Any ideas for the solution of these issues are helpful.

Next Steps

I think it is slowly time to prepare the takeoff of Physics Overflow. In my next post I will make a proposition for this process. I hope Dilaton will have recovered soon and will be on board again. Get well soon!

Admin Dashboard Settings Part 9: Spam settings

The menu Spam in the Admin Dashboard allows to tick certain check marks to avoid PhysicsOverflow to get clogged with spam, noise, or generally trolled by ill meaning folks, which I think is important. Also, from a legal point of view we will be responsible for what gets posted on our site, so there will certainly be a need for people who watch out a bit and help with detecting and removing really bad things …

The first few options deal with settings concerning the registration and confirmation of emails by new users:

  • Request confirmation of user emails: I will have to ask Polarkernel if this is needed for the Regain TP account plugin, currently the check mark is set
  • All new users must confirm their email: Stack Exchange does not have this and I am not sure if we need it either
  • Enable moderation (approval) of users: this seems too restrictive IMHO
  • Email me when a new user registers: I think we don’t need this
  • Temporarily suspend new user registrations: this might be a good option for our technical private beta to come, to prevent too many users to register already. The intention behind limiting registration during this test phase is that we do not want to worry too much about loosing nice serious content while testing. Polarkernel will probably write more about this soon …

The next few options allow to enable CAPTCHAs under different conditions.

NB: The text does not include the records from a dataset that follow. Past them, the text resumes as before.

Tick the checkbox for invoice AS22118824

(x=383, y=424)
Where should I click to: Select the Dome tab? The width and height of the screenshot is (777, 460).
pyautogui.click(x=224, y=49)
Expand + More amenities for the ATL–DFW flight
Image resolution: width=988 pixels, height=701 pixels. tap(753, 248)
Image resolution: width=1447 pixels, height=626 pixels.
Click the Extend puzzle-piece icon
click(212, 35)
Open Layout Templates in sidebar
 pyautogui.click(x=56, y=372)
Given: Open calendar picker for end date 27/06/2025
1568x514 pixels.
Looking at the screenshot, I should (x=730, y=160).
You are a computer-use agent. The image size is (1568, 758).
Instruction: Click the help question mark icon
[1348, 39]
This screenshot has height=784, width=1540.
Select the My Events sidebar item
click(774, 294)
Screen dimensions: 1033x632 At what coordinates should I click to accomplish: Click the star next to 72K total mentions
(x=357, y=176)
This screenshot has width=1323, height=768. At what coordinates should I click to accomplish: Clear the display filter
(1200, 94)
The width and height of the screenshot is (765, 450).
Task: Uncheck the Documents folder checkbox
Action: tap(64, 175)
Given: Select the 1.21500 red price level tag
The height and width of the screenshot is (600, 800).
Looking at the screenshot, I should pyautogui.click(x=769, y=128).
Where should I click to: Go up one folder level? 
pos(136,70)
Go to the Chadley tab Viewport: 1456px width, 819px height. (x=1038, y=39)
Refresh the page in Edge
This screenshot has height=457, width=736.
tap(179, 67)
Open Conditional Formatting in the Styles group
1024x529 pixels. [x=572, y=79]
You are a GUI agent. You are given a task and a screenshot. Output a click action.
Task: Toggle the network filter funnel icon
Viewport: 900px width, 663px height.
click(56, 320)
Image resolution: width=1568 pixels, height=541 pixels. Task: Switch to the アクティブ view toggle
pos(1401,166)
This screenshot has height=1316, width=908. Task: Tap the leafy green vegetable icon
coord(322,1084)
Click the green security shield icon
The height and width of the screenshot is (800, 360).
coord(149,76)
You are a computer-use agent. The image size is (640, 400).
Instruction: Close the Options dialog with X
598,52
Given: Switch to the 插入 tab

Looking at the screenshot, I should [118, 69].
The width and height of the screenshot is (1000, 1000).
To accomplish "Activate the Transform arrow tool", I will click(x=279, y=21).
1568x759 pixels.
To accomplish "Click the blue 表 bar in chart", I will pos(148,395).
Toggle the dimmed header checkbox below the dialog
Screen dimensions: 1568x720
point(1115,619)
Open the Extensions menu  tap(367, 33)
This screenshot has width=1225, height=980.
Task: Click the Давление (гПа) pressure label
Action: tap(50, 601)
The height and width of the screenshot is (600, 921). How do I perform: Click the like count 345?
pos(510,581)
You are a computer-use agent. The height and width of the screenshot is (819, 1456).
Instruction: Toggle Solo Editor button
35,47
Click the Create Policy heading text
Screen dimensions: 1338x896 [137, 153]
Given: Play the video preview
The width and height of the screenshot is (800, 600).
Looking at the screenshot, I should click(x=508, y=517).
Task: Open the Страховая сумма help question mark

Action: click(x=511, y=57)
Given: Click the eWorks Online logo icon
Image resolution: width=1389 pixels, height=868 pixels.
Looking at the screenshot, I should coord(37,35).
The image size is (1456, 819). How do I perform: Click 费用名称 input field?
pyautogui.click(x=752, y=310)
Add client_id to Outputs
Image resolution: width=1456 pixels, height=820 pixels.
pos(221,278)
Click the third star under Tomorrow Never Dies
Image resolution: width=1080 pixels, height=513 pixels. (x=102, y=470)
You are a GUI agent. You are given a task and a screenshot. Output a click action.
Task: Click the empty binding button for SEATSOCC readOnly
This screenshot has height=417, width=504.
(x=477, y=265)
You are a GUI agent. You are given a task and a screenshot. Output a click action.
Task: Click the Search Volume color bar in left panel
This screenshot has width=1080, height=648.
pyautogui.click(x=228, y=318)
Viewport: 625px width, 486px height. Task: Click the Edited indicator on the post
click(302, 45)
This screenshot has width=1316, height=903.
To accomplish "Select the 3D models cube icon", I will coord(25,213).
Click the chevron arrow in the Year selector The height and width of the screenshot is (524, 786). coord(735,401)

I personally think that having to deal with CAPTCHAs all the time in cyber space  (to comment in blogs, etc) sucks; but who knows, if bad spam issues should arise, we might use it ? For example if certain “EnergyNumbers” and other “friends” decide to massively spam attack PhysicsOverflow  etc, it might come in handy  😉

  • Use captcha for user registration:
  • Use captcha on reset password form:
  • Use captcha for anonymous posts:
  • Use captcha if email not confirmed:
  • Use captcha on feedback form:
  • Use captcha module: here you can only choose reCAPTCHA whatever this means …

Then you can use moderation for things that might get troublesome (but normally they shouldnt IMHO). I am not sure if we need these, and rather think we should avoid copying the paranoid negative attitude of the Meta Stack Overflow (MSO) crowd who always assumes the worst about the character and intentions of other people, which leads to the well-known large bureaucratic overhead, draconic punishments,  and oppressive overmoderation of most parts of the SE network …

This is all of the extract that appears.